U.S. Army female soldiers Spc. Jennifer Nelson, 21, from West Palm Beach, Florida, left, and Sgt. Jessica Dull, 26, from Battle Creek, Michigan, face off during a boxing tournament at Camp New York, in the Kuwaiti desert, Saturday. About 16,000 US troops are expected to arrive to the Gulf region within the next two weeks.

The Associated Press
Published: Sunday, January 5, 2003 at 6:01 a.m.
Last Modified: Sunday, January 5, 2003 at 12:58 a.m.

CAMP NEW YORK, Kuwait (AP) - They're blond, sunny-faced and good friends, but at a boxing ring in the Kuwaiti desert on Saturday, these amateur women boxers beat the heck out of each other.

Surrounded by cheering soldiers standing on tanks and Humvees encircling the ring, Sgt. Jessica Dull and Spc. Jennifer Nelson stole the show at a boxing tournament featuring 24 of the thousands of U.S. troops stationed just south of the border with Iraq.

Dubbed "smokers," the fights, featuring both female and male soldiers, are a nod to the old tobacco-fumed boxing clubs of yesteryear, with soldiers sometimes settling grudges in the ring and the spectators puffing on cigars if they can find them.

The level of pugilistic skill is minimal. All the fighters in the evening's dozen bouts were rated "sub-novice" and displayed less fancy footwork and snappy jabs than sheer aggression.

Fighters who threw punches like windmills received lusty cheers from hundreds of comrades who clambered aboard tanks for a better view. Those deemed too cautious drew boos and shouts of "Box!"

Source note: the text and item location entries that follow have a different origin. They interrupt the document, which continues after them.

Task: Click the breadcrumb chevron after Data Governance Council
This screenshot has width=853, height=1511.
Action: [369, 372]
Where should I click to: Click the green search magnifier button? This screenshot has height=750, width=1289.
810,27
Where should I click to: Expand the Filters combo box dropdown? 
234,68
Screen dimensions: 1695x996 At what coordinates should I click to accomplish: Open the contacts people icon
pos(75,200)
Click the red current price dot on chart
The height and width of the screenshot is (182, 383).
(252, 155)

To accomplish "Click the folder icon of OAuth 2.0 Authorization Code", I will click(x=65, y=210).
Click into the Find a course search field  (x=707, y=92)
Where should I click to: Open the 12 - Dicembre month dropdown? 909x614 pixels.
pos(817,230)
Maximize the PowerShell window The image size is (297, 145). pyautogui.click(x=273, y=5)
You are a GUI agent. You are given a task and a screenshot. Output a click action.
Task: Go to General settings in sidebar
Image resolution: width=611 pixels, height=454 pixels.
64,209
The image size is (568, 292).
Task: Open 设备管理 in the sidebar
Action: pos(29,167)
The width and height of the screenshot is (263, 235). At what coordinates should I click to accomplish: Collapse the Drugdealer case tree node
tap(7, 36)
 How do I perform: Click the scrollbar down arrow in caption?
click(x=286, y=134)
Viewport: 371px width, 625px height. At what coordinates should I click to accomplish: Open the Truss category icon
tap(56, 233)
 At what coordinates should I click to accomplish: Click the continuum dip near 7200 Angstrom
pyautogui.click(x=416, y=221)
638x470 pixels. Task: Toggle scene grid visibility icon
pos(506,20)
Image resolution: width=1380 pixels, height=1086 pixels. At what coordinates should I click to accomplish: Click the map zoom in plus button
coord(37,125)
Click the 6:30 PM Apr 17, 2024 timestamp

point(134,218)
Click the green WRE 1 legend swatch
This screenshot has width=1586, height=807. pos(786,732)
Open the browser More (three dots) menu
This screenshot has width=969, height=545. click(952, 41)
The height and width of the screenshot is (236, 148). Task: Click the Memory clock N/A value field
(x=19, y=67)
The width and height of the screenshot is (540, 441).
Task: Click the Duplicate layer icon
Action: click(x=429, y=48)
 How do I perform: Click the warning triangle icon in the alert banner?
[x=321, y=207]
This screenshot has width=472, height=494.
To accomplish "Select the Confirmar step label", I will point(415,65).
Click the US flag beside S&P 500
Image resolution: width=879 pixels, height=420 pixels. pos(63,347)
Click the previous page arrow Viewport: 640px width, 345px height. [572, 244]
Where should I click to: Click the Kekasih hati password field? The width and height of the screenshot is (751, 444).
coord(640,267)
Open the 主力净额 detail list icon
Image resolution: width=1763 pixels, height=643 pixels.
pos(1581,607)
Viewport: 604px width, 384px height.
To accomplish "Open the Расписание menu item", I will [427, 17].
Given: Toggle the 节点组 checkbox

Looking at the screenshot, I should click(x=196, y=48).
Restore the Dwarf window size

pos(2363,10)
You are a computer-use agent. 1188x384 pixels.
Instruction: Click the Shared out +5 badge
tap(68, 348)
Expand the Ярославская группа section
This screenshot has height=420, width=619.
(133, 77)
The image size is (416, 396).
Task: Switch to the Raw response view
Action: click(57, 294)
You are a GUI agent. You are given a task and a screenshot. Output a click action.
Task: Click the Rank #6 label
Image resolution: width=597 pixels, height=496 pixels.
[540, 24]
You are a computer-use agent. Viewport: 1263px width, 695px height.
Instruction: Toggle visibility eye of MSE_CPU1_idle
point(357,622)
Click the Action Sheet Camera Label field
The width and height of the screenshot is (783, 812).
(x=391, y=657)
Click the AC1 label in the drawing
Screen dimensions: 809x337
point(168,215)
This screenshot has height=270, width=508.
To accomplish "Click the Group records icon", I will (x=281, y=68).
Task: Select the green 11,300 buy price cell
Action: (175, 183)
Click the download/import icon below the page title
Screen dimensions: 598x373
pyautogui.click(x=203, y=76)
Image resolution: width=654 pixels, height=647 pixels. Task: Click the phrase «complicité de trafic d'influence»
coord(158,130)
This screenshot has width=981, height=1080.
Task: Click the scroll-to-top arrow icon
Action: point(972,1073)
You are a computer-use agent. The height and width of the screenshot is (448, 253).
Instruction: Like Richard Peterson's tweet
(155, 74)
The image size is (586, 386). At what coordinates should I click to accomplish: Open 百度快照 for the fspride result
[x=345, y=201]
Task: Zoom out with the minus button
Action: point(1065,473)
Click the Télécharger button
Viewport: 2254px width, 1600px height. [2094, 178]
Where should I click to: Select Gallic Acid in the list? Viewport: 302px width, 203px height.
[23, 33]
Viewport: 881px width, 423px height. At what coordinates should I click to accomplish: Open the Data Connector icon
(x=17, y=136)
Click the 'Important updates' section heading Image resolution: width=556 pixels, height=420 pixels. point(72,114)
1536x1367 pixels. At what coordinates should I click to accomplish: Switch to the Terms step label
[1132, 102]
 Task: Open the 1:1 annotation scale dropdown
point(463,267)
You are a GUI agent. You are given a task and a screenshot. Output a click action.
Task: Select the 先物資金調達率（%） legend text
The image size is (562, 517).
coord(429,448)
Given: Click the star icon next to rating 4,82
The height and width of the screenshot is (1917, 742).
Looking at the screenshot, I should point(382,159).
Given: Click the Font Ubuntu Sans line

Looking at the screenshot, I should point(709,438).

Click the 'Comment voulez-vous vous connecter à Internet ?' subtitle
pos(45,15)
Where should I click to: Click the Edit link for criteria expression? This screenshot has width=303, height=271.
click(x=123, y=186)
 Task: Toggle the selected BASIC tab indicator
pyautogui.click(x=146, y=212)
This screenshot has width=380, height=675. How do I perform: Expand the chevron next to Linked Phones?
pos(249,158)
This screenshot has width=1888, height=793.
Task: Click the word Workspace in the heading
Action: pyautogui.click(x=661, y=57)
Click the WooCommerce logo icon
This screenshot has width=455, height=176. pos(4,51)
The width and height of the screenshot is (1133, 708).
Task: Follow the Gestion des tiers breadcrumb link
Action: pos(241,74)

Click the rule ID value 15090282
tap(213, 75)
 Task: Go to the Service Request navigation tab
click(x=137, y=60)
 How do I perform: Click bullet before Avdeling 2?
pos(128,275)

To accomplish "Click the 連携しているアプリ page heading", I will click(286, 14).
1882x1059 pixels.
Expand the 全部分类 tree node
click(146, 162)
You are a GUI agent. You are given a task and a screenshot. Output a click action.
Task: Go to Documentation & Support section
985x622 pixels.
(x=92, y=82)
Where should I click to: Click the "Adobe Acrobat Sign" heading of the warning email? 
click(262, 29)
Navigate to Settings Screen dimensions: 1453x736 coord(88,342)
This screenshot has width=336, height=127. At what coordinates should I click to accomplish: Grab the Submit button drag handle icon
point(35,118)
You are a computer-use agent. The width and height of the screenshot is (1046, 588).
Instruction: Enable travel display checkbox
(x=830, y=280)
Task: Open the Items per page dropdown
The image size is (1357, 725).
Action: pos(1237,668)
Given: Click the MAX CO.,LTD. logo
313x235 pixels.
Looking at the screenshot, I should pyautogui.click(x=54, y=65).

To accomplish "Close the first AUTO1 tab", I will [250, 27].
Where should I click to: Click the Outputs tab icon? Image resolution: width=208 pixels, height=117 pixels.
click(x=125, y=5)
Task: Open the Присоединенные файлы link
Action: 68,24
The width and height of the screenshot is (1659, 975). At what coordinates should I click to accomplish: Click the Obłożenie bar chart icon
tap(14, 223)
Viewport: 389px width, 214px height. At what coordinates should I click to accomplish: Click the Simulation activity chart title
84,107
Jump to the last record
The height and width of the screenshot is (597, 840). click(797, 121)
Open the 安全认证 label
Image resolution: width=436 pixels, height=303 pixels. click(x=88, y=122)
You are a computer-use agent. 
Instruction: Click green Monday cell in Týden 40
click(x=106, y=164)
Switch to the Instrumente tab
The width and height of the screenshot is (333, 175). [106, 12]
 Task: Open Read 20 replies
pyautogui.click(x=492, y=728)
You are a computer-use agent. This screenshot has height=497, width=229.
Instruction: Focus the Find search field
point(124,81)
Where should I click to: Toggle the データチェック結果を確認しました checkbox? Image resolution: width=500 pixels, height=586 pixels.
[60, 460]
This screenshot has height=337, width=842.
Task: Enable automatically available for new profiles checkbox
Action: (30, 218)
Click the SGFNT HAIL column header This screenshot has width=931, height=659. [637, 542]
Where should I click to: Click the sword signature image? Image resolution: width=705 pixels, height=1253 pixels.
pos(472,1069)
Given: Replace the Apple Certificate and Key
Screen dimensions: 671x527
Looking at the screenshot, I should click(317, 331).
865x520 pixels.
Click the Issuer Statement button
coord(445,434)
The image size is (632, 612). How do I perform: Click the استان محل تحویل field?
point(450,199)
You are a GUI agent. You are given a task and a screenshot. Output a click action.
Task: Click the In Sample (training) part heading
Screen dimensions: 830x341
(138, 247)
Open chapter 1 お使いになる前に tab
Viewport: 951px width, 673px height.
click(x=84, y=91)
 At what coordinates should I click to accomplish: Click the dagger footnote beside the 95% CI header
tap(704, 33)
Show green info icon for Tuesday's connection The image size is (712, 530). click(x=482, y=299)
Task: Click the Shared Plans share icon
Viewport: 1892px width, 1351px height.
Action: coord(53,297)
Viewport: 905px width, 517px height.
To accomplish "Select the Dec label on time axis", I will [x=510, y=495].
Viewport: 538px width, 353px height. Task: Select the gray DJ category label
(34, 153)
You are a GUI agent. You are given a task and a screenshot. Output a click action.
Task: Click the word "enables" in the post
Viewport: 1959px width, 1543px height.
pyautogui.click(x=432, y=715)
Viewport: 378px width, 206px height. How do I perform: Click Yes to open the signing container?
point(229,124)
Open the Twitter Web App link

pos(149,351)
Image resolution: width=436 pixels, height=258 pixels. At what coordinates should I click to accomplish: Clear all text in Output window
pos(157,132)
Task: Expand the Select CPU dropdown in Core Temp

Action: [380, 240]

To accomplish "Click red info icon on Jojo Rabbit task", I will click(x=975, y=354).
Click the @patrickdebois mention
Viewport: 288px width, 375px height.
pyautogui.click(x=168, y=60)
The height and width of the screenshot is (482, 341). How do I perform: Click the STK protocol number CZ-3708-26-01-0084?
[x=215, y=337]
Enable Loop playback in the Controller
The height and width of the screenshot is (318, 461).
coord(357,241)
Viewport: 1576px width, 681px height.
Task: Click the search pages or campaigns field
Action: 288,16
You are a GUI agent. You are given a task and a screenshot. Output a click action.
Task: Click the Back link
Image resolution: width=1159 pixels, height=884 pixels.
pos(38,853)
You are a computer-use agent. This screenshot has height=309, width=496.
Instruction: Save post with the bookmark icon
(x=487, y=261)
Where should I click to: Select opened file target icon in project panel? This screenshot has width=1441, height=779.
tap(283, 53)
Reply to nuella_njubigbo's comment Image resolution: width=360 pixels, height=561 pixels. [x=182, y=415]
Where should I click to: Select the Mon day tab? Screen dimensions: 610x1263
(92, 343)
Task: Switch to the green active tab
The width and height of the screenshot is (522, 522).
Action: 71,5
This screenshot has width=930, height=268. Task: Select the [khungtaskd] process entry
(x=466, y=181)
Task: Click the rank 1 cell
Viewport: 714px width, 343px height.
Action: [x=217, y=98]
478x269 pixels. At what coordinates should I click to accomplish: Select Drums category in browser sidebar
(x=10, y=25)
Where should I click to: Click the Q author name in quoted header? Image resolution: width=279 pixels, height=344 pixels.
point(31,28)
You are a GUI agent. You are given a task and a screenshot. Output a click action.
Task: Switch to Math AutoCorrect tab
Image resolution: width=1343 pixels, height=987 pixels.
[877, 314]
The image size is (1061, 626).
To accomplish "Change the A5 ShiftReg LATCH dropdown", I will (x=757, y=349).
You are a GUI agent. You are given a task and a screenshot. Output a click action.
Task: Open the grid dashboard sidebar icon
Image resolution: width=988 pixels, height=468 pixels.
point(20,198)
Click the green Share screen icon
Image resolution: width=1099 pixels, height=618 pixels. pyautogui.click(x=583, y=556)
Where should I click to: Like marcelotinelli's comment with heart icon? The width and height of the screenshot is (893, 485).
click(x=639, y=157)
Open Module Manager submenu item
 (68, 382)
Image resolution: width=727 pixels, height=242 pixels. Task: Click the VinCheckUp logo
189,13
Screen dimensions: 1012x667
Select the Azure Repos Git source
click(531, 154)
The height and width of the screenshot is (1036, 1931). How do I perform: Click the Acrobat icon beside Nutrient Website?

Dull, weighing in at 194 pounds, and Nelson, just seven pounds lighter, didn't need prodding. The two intelligence analysts agreed to fight each other for a little exercise and fun.

"War is a contact sport, and boxing fits with it quite well," said their commanding officer, Col. David Perkins, 44, of Keene, N.H. "We surround the ring with tanks to keep their focus."

Perkins' 2nd Brigade of the Army's 3rd Infantry Division will be joined by two brother brigades in the next few weeks, part of the U.S. military's biggest buildup in the region since the 1991 Gulf War.

For 2nd Brigade, which recently completed the largest live-fire exercise since the war, boxing has proven a popular diversion for troops who seldom leave their sand-blown camps _ named New York, Pennsylvania and Virginia after states struck in the Sept. 11 attacks.

For the Army, the boxing tournaments are about blowing off steam and providing entertainment.

"We're friends _ just not when we're in there," Dull, 26, of Battle Creek, Mich., said as she chewed on her mouth guard.

At the beginning of the match, both women came out swinging _ and looking only for head-shots. The punches weren't pretty, but they were plentiful, many looking more like slaps and karate chops.

Dull landed more, driving Nelson into a corner on several occasions and knocking her helmet in front of her eyes. The referee appeared ready to stop the fight, but Nelson appealed vehemently to continue and slugged it out for the full two, one-and-a-half-minute rounds.

Dull won by unanimous decision and, like the male victors in various weight categories, was awarded a gold medal.

"My head is ringing," said Nelson, 21, of West Palm Beach, Fla., who received a silver medal. "I didn't think it would be as aggressive as it was. She was very aggressive."

By contrast, Dull was pleasant and polite as she munched a hamburger later outside the food tent, an M-16 slung over her shoulder.

She acknowledged that she always plays sports to win. Boxing is "very good training and gives you a good cardiac workout."